Many Cambodians also believe that "healing medicine" is simply a substance that heals faster and more effectively than other medicines.

Global problem

This negligent use of antibiotics contributes to the global crisis of antimicrobial resistance. Approximately 700,000 people die each year from antibiotic-resistant infections, and the World Health Organization (WHO) predicts that this number will reach 10 million deaths annually by 2050.

Insufficient data means that the scale of resistance in Cambodia remains unclear and a new effort of surveillance by the authorities seems necessary. A ten-year study conducted at Angkor Children's Hospital in Siem Reap, conducted from 2007 to 2016 and published in May, revealed that 82% of the samples of E. Coli and K. pneumonia collected at the hospital are resistant to several drugs.

The Pasteur Institute of Cambodia also sounded the alarm, noting in a recent statement that it detected alarming levels of resistance from several types of bacteria.

Over a four-year period beginning in 2012, it was found that the frequency of Enterobacteriaceae producing extended-spectrum beta-lactamases that yield bacteria resistant to many types of antibiotics increased from 23.8% to 38%. 4% in the analyzed samples.

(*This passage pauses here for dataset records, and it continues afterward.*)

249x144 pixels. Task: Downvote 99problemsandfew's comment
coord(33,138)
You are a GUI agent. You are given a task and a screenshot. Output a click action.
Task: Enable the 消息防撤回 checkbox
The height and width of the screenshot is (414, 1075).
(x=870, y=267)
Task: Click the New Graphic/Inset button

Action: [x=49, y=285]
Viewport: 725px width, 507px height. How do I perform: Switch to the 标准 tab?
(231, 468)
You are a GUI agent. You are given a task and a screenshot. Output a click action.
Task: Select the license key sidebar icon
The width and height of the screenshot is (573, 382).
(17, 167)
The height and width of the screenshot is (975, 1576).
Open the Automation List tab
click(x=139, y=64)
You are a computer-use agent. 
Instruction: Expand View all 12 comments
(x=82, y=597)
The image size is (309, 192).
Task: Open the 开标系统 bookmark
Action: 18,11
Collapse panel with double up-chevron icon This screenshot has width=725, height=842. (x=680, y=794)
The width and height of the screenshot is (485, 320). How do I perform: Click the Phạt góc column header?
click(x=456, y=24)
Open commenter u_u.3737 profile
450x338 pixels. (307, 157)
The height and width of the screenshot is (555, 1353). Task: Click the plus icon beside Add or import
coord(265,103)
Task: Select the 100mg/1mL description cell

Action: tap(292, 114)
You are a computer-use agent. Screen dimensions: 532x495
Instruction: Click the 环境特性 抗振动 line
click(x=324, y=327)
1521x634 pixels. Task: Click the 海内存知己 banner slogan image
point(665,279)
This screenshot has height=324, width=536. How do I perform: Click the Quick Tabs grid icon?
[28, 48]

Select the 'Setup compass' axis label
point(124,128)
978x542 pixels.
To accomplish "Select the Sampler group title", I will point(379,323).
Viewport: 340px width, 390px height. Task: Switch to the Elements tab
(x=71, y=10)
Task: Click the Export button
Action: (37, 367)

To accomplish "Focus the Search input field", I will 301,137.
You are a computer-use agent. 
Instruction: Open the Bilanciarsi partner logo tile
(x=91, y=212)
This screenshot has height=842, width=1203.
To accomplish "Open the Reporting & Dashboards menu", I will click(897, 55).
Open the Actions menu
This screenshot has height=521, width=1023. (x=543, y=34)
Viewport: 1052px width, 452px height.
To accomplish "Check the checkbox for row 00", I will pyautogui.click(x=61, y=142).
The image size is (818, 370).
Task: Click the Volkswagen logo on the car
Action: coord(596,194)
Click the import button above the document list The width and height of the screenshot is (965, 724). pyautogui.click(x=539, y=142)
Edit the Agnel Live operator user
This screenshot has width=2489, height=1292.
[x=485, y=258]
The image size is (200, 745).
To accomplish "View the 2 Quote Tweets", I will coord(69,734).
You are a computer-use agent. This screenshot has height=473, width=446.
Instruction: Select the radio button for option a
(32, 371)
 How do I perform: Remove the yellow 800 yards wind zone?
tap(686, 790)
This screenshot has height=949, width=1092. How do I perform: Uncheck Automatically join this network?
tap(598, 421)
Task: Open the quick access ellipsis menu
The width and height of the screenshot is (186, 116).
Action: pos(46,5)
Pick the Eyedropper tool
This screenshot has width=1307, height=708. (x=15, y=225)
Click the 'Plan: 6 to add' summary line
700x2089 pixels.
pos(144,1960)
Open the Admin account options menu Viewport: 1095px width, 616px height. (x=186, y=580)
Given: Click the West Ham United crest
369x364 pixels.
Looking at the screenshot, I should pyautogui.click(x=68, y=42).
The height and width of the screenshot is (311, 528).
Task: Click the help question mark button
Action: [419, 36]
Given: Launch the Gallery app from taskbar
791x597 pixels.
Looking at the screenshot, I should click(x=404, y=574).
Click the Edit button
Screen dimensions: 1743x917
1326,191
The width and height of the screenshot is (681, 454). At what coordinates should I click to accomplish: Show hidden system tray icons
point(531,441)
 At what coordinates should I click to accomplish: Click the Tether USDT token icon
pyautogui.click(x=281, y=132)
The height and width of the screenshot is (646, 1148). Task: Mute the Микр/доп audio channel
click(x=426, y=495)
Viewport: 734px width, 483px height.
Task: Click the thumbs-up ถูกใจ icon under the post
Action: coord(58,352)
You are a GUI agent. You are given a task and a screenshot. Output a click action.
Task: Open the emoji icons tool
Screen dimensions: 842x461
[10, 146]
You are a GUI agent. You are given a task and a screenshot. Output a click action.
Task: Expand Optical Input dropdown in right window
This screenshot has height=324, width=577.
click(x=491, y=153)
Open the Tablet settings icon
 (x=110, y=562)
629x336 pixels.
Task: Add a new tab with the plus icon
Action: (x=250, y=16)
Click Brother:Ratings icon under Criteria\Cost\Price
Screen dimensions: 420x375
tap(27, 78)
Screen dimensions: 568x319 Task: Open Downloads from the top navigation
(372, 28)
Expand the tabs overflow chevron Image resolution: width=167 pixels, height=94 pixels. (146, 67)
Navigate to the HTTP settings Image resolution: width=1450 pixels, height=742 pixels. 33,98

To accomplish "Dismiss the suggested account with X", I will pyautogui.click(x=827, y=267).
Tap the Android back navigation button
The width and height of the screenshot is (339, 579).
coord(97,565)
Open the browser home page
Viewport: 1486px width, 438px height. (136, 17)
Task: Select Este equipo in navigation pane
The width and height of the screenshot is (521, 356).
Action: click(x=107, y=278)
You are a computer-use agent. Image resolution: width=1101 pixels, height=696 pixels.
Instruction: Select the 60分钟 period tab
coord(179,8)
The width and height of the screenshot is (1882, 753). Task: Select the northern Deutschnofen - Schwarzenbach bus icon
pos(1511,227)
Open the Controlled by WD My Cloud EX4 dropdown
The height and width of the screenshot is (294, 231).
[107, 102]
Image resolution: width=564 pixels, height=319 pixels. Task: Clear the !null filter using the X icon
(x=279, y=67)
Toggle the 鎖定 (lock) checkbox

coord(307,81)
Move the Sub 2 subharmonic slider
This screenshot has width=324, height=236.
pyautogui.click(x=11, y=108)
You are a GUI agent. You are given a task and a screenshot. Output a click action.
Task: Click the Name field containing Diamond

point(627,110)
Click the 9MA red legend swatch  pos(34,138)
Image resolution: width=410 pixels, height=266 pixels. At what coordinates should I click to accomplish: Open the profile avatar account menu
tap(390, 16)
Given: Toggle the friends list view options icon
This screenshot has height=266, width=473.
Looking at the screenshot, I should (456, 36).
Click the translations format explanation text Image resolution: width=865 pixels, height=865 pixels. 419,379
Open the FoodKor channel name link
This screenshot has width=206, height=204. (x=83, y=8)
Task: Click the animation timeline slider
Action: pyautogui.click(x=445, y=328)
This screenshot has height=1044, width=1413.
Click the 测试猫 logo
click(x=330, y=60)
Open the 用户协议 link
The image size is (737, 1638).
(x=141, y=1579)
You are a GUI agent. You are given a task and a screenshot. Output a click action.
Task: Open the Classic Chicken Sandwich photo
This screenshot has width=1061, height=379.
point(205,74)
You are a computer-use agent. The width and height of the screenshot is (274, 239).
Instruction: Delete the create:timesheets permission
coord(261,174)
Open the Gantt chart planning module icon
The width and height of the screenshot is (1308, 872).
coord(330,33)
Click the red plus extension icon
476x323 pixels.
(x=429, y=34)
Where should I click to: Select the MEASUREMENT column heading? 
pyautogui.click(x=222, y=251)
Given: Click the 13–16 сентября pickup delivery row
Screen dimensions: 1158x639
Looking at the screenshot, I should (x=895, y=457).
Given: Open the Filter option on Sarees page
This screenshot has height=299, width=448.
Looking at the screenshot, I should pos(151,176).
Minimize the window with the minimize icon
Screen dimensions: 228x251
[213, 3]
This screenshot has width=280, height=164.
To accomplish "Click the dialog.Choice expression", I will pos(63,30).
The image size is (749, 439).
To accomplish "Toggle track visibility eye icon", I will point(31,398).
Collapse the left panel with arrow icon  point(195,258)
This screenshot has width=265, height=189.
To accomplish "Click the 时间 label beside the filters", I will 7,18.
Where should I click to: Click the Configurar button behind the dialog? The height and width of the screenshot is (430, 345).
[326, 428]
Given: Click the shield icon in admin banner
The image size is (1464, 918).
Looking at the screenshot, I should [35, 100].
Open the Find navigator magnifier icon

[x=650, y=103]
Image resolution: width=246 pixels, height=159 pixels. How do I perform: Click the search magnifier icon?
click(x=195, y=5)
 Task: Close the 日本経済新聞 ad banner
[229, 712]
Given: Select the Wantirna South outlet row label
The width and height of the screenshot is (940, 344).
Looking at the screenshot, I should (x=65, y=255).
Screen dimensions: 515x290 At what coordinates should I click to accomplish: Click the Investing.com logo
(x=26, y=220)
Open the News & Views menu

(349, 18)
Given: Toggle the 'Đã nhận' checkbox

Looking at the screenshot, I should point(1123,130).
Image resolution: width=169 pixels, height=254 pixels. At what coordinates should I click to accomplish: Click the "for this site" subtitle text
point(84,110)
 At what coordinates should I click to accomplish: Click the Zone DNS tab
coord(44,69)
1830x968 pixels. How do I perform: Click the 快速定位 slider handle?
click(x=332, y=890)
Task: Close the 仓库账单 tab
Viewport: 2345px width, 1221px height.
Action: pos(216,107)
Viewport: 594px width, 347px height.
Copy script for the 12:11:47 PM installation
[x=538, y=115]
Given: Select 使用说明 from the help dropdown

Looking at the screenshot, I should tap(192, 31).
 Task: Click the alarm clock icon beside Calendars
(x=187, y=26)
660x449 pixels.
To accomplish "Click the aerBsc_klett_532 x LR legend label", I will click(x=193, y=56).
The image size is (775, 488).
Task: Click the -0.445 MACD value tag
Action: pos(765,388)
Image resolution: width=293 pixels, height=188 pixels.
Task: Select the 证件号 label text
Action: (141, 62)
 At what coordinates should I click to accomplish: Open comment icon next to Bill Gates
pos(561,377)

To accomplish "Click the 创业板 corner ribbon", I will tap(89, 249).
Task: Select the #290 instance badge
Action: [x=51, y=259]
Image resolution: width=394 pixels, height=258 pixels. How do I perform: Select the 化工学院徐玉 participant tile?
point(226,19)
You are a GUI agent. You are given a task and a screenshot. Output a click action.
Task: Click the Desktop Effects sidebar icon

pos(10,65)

Surprisingly, 80% of pregnant women and 42% of infants tested by the Institute had ESBL-producing enterobacteria, compared with less than 5% in Europe.

"... The increase of these resistant bacteria can lead to a therapeutic impasse ..." Alexandra Kerleguer, a biologist at the Institut Pasteur, said in a statement. The biologist adds that when she first arrived in Phnom Penh, she was shocked to see how much more severe antimicrobial resistance was in Cambodia than in her country of origin, France.

Necessary information

All studies on antibiotic resistance in Cambodia have highlighted the urgent need for a comprehensive surveillance system at the national level. But its start is slow. Although the program has been in existence for years, Cambodia began collecting data only in January 2018. There are still only eight hospitals in the country with the necessary facilities to carry out the tests necessary to detect resilient bacteria, highlighting the magnitude of the challenge.